**Aufgaben:**
A. Womit wurde der Begriff Belcanto laut dem Textauszug über die Belcanto-Technik stets verbunden?
B. Setze den Textauszug über die Belcanto-Technik im Anschluss an seinen letzten Satz fort.

**Textauszug:**
——————————

„The rules of study that we apply to our vocal development are not imposed upon us; on the contrary, they are formed from centurys of observation of the natural behaviour of those parts of the body that are used in singing.“ – Jussi Björling, 1940
Ich unterrichte seit 1989 Gesang und habe mich seitdem ausführlich mit der Tradition des Belcanto beschäftigt. Dabei waren meine eigenen Erfahrungen und Annäherungen im Studium eher zwiespältig. Belcanto war etwas, was in alte Zeiten gehörte, man bei uns im Allgemeinen „nicht mehr macht“, und überhaupt hatte es oft einen zweifelhaften, stimmschädigenden Ruf, weil es zu sehr „auf das Material“ ginge.
Dabei konnte niemand eigentlich genau erklären, was genau die Merkmale der Belcanto-Technik sind, es kursierten höchstens fragmentarische Geschichten von sehr einseitigen Übungen, die aber als überholt galten. Der Begriff wurde immer mit einer bestimmten Sängertradition und musikalischen Epoche verbunden, nie aber mit technischen Merkmalen. Es wurden immer bestimmte Ergebnisse als ‚Belcanto‘ bezeichnet, nie aber der Weg dorthin beschrieben. Ich erinnere mich an eine Situation zu Beginn meines Studiums, als wir uns im Jahrgang im Theorieunterricht einmal gegenseitig vorsangen, und ein asiatischer Kollege, der einige Jahre in Italien ausgebildet worden war, stimmgewaltig eine Arie sang, unser Dozent wissend nickte und meinte, dies nun sei die alte italienische Belcanto-Technik. Was der Kollege jetzt Besonderes machte, blieb unbeantwortet. Daher will ich an dieser Stelle versuchen, einige Kriterien zu beschreiben.

——————————

**Vorliegende Datensätze:**
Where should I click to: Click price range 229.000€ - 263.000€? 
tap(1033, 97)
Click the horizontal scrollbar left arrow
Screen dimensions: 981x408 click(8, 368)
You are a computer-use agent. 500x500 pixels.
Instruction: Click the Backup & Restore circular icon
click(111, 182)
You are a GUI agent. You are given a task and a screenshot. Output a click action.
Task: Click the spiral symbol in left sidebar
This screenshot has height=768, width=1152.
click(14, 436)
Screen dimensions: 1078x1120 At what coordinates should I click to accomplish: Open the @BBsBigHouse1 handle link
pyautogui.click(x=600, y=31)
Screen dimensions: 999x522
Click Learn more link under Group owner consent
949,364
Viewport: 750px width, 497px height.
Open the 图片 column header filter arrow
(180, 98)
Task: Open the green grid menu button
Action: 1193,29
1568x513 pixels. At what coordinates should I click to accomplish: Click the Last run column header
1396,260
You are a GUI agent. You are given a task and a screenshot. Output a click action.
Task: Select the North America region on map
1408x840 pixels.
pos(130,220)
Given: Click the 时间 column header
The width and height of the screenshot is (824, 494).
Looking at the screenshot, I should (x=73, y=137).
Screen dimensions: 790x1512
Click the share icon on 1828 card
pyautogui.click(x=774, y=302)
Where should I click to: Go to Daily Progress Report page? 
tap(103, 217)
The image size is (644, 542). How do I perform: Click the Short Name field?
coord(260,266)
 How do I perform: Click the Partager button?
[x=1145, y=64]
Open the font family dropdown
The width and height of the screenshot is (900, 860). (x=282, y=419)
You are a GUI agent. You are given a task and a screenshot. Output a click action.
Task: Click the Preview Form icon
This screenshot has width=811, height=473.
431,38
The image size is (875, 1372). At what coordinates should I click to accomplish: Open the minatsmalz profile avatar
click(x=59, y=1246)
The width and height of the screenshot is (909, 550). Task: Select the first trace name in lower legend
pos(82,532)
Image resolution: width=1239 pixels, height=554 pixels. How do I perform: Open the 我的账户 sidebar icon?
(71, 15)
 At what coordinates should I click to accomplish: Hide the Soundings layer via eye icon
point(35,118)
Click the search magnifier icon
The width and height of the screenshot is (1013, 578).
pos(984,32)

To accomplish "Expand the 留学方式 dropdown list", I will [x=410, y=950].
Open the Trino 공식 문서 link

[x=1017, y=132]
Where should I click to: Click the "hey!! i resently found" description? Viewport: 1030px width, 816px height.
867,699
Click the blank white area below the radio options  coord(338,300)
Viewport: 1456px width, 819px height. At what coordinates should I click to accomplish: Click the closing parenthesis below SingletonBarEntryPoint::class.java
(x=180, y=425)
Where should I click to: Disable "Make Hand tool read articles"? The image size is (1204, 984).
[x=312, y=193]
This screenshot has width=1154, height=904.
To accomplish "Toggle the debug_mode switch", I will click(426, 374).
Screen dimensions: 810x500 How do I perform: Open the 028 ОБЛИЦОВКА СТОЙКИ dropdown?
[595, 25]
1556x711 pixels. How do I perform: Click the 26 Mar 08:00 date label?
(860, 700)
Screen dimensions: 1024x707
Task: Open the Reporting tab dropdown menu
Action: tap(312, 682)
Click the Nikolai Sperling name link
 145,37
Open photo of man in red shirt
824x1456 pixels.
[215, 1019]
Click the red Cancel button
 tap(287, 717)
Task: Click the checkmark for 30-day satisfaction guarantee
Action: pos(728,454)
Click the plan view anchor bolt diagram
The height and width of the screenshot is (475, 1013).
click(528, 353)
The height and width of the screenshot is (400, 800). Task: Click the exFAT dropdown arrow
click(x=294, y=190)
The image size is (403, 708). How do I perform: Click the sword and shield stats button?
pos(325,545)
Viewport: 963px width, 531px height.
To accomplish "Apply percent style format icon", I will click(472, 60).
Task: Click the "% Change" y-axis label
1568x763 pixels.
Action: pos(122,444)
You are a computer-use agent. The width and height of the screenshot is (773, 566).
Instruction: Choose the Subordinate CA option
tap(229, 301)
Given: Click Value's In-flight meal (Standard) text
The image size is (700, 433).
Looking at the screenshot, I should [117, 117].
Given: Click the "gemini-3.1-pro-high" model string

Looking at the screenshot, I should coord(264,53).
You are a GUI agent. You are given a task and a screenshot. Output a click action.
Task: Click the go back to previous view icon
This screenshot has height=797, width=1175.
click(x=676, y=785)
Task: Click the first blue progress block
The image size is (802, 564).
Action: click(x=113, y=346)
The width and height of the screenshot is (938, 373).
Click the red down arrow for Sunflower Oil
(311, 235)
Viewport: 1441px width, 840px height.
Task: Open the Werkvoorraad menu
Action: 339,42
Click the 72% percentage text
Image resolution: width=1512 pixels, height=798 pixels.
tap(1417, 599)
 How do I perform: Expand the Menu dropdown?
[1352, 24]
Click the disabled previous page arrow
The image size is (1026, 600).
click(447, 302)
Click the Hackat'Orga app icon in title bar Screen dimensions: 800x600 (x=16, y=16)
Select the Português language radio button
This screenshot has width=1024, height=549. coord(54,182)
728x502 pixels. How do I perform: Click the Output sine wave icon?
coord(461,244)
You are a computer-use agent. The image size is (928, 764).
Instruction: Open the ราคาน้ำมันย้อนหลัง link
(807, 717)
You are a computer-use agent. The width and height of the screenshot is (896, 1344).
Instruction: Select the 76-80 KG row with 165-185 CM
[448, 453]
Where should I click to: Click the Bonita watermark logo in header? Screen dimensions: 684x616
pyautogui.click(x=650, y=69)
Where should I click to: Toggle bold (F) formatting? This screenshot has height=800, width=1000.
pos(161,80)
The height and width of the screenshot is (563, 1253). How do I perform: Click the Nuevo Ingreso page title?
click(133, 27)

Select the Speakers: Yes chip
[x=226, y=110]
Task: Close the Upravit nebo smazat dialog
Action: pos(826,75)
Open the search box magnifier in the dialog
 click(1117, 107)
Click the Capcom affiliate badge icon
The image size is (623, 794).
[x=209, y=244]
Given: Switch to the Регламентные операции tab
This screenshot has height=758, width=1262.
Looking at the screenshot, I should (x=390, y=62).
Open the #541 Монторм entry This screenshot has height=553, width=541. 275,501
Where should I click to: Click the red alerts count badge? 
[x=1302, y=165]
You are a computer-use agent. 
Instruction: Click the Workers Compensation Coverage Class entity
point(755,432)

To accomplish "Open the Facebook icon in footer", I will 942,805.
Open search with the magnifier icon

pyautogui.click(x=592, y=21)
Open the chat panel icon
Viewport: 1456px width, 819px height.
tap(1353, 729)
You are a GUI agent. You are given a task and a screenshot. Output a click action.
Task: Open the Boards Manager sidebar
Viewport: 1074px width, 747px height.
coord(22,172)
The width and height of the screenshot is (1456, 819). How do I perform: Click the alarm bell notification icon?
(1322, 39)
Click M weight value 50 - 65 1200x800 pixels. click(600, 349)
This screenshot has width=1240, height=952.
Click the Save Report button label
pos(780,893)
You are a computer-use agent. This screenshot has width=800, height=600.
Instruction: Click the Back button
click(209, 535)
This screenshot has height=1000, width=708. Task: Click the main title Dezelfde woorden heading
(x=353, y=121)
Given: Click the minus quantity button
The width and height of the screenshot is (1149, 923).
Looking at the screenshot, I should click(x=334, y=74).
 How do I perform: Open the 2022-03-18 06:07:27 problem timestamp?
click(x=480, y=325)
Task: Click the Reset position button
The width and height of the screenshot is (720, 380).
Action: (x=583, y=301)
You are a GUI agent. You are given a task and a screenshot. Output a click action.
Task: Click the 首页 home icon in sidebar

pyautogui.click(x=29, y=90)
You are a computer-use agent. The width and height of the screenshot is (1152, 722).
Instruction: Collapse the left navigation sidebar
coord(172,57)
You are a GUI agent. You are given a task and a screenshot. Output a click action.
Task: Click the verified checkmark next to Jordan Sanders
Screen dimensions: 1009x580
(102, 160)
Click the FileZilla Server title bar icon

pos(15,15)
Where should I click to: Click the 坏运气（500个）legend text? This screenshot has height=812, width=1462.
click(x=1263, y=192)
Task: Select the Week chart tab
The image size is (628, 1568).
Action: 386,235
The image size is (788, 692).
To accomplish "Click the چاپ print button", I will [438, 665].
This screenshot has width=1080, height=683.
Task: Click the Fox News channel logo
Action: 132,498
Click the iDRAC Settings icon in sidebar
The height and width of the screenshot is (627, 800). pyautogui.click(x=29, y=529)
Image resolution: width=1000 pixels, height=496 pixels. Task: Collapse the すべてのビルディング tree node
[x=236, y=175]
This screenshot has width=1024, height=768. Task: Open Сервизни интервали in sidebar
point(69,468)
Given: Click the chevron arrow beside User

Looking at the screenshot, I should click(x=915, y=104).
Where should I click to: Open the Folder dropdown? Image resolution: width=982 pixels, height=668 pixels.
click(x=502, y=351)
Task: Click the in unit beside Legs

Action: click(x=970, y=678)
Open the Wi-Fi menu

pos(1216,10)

——————————

**Erwartete Ergebnisse:**
A. Mit einer bestimmten Sängertradition und musikalischen Epoche.

B.
Eine Tradition aus generationenübergreifender Beobachtung
Die Merkmale des Belcanto wurden nicht irgendwann erfunden, sondern entwickelten sich aus einer über Generationen währenden minutiösen Beobachtung der körperlichen Vorgänge, die am Singen beteiligt sind. Aber schon Lamperti schrieb im 19. Jhr., dass es eine Methode des Belcanto nie gegeben habe. Es gab ein Wissen, dass von Lehrer zu Schüler weitergegeben wurde, diese Tradition währte über 400 Jahre, war höchst individuell und sehr erfolgreich.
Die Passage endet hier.